Enquêteur : « Et vous trouvez qu'c'est efficace... la méd'cine... de l'école ? Mme A. : Ben oui, oui et non.

Enquêteur : Et pourquoi oui, et pourquoi non ?

Mme A. : Oui et non, j'vous dirais pas pourquoi mais oui et non ! »

Ces réserves peuvent être l’expression d’un refus d’ingérence ou d’une peur d’être stigmatisé, désigné comme mauvais parents, expression que l’on retrouve chez les parents les plus méfiants à l’égard des institutions. Ici, les visites scolaires ne sont pas vues comme un dépistage permettant de prévenir les problèmes de santé mais le signalement d’un de ces problèmes au cours d’une visite peut être interprété comme signe que les parents soignent mal leurs enfants.

Enquêteur : « Et sinon par rapport à la visite... annuelle, on vous a déjà signalé des problèmes de vue ou d'oreilles... ou de dents ?

Mme X. : Non pour mes enfants, non parce que moi j'les fais soigner tout d'suite et bon quand j'vois qu'i s'plaignent bon ben c'est moi qui prend l'initiative c'est tout, personne me dit ts ts. »

Cette mère en déclarant en substance qu’il n’y a pas besoin de lui dire ce qu’il faut faire affirme qu’elle remplit bien son rôle de mère, qu’elle est attentive à ses enfants et manifeste un résistance à ce qu’elle vit comme une ingérence qui signifie toujours que les parents font mal...

Là encore, comme on l’a vu à d’autres occasions, des parents peuvent s’appuyer sur d’autres agents de l’institution médicale qui leur paraissent plus légitimes pour s’opposer ou dire leur opposition à la médecine scolaire.

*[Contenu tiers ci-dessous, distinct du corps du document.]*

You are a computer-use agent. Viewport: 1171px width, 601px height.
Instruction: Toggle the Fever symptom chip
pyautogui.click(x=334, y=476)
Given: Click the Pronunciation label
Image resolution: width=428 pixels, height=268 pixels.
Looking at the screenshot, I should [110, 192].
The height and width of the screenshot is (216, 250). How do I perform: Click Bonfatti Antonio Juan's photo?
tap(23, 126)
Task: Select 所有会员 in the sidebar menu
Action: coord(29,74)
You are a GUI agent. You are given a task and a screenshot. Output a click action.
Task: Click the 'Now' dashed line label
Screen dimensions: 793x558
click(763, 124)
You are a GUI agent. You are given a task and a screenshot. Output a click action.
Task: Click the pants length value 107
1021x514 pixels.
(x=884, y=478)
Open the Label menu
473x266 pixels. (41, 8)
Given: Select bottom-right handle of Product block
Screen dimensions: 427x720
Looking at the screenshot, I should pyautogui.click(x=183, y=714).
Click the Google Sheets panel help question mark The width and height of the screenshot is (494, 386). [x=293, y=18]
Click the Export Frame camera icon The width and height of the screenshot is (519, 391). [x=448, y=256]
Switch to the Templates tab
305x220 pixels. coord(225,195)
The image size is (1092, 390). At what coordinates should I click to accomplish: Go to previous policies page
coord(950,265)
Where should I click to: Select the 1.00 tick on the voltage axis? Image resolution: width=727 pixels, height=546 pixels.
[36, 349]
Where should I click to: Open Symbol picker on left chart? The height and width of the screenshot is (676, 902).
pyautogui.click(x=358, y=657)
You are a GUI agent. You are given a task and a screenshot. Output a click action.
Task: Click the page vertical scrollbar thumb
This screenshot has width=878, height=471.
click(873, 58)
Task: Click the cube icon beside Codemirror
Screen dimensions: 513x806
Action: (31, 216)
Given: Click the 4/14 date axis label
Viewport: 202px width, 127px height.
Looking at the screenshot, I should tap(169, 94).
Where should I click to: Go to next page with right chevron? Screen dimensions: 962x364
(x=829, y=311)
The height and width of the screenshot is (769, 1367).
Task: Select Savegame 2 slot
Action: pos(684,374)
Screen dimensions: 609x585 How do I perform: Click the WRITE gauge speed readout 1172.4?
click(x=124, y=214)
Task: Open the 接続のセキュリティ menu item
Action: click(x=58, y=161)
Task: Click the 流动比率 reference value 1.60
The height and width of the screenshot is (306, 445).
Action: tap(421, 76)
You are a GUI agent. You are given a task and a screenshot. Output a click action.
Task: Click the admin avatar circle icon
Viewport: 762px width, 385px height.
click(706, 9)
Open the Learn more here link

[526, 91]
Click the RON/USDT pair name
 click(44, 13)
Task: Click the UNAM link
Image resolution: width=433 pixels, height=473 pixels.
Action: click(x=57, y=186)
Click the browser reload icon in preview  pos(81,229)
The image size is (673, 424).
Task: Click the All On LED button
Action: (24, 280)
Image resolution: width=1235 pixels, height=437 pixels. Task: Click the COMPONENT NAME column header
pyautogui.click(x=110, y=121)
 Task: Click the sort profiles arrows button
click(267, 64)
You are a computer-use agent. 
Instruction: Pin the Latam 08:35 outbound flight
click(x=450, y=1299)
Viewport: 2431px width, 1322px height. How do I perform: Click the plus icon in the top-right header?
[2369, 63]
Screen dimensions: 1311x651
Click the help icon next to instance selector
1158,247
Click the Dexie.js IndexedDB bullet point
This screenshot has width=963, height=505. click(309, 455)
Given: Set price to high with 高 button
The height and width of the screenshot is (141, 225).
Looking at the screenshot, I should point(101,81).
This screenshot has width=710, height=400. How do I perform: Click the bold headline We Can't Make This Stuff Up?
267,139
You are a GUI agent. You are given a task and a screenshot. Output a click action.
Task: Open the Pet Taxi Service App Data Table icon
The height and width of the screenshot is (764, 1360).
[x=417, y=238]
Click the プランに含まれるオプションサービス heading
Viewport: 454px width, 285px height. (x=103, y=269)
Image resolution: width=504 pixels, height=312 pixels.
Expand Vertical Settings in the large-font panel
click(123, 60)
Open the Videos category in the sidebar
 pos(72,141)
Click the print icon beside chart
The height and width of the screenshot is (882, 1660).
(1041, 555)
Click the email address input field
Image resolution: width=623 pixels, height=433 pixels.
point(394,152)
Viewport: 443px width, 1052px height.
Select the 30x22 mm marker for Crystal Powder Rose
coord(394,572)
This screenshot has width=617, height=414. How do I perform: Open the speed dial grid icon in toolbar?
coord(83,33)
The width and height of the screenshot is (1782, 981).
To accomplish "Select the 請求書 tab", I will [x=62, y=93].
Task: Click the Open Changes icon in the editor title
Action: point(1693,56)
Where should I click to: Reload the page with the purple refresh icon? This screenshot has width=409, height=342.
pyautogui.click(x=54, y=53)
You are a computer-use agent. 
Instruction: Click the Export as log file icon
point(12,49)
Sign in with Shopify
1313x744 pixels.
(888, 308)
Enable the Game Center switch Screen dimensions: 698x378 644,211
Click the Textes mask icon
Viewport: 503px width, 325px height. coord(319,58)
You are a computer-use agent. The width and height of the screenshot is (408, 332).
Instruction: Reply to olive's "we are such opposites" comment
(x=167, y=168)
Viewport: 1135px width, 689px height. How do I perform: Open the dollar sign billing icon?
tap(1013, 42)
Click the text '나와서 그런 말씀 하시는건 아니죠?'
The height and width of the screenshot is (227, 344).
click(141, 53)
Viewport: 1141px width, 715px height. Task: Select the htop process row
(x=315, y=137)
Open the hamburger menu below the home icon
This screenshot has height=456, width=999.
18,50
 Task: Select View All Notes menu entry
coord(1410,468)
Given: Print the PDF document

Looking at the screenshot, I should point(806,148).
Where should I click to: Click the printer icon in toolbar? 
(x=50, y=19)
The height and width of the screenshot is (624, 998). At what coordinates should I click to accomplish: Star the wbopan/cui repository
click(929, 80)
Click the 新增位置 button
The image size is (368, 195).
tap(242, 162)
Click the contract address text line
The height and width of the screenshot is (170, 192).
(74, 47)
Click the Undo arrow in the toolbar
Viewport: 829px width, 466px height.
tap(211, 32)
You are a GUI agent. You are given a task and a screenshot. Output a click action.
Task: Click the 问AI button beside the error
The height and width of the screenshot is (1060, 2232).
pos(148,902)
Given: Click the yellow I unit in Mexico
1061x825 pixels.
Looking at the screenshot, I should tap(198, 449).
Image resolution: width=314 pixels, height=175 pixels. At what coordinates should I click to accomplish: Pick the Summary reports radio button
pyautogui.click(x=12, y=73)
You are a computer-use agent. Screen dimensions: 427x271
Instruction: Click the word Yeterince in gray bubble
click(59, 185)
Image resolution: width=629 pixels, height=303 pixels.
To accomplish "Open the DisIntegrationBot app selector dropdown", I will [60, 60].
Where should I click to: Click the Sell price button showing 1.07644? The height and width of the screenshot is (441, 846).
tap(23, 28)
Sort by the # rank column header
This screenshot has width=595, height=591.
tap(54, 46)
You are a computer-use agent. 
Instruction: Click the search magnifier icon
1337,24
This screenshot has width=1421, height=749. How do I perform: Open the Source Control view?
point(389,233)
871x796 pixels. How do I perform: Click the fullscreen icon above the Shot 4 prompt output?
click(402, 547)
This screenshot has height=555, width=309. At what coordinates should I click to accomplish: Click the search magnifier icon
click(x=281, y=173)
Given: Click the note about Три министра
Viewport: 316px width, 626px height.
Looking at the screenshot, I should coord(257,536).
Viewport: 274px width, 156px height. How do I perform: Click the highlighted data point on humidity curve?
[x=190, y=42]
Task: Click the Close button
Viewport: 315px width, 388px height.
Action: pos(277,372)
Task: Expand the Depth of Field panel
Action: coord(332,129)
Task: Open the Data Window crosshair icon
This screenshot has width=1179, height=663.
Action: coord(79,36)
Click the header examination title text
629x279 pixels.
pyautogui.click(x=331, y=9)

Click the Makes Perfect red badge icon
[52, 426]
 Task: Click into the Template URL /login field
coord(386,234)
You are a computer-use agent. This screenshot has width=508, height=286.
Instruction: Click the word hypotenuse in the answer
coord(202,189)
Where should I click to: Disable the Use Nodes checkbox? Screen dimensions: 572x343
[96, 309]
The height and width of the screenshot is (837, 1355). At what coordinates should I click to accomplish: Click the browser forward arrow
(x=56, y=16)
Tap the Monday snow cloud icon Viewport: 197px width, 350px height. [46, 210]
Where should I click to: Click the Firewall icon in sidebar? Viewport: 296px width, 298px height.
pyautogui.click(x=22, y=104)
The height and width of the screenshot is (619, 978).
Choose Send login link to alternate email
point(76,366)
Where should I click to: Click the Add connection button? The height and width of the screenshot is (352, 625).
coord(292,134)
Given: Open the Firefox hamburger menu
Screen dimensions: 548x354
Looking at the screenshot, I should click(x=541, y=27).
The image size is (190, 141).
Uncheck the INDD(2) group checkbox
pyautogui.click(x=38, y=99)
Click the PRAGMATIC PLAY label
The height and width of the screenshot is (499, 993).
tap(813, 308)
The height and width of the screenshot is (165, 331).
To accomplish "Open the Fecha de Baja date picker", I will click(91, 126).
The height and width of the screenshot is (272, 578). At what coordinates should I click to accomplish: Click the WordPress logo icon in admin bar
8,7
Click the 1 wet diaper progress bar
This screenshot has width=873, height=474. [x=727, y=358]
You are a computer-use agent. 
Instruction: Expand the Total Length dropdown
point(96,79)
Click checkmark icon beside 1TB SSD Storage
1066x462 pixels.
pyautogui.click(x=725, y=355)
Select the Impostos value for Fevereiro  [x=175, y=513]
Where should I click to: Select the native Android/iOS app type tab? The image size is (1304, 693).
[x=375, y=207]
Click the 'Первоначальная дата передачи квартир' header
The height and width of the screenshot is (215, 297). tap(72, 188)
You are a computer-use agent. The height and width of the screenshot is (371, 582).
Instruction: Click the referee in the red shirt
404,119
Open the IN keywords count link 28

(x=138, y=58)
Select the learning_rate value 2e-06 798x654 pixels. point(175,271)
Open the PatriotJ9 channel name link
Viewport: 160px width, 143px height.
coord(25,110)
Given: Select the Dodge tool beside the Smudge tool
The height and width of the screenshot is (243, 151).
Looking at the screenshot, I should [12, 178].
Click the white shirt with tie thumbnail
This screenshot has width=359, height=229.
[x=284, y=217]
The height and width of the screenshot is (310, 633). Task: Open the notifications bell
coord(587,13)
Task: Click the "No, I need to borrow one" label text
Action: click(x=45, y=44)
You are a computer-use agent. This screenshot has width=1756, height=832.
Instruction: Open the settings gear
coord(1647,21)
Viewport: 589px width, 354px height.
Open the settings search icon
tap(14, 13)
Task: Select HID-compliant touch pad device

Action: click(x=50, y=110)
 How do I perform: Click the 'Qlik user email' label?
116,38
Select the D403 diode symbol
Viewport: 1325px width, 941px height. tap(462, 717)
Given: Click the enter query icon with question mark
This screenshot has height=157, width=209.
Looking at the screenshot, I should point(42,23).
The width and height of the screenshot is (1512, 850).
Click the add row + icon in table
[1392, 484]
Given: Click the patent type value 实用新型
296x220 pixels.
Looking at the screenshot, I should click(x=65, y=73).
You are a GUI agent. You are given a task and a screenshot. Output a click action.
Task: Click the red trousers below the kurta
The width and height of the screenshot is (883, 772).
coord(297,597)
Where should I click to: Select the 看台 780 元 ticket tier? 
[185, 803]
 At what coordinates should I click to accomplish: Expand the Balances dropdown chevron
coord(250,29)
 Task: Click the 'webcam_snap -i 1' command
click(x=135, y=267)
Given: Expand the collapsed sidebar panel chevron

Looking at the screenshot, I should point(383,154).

Mme O. : « Personnellement j'aime pas quand l'école le suive, il a un prof... quand on me dit “euh on veut l'carnet d'santé pace que y'a l'méd'cin qui a... ” Qu'est c'que j'm'en fous du méd'cin d'l'école, quand c'est un enfant qui est comme ça il en voit deux par mois, i voit son professeur, i voit son chirurgien, i voit son pédiatre, i voit son généraliste ça suffit, laissez lui la paix ! Quand c'est des enfants qui sont en pleine santé encore à la rigueur oui, hop i regarde que les yeux et encore à la rigueur mais quand un méd'cin euh banal en fait moi j'dis banal pace que bon ben euh i te dit ah ben ouais, alors ma mère elle était obligée d'raconter à chaque fois sa vie : “Et ben il a eu ça, il a eu ça il a pris ça comme trait'ment”... Attendez, foutez-moi la paix, vous savez pas lire un carnet d'santé ou quoi, faut dire ce qui est c'est tout marqué sur le carnet d'santé non i faut la mère pour expliquer tout ça... »

Les préventions de ces parents à l’égard du service de santé scolaire comme les réticences vis-à-vis d’une éducation à la santé à l’école renvoient sans doute à un souci de fixer des limites entre ce qui relève de la resposabilité de la famille et de celle de l’école.

S’il n’existe pas une forte demande d’éducation à la santé (ce qui ne signifie pas qu’elle est totalement inexistante) mais une demande de prise en charge des problèmes de santé quotidiens dans l’école, c’est que cette prise en charge ne met pas en cause les pratiques familiales, c’est aussi que les parents se sentent autorisés à s’exprimer sur les « bobos » et autres problèmes ordinaires de la vie de leurs enfants alors qu’ils craignent ou qu’ils sentent plus ou moins confusément que leurs discours et leurs pratiques en matière de santé risquent d’être invalidés à l’occasion d’une action visant à éduquer leurs enfants et eux-mêmes aux normes sanitaires dominantes.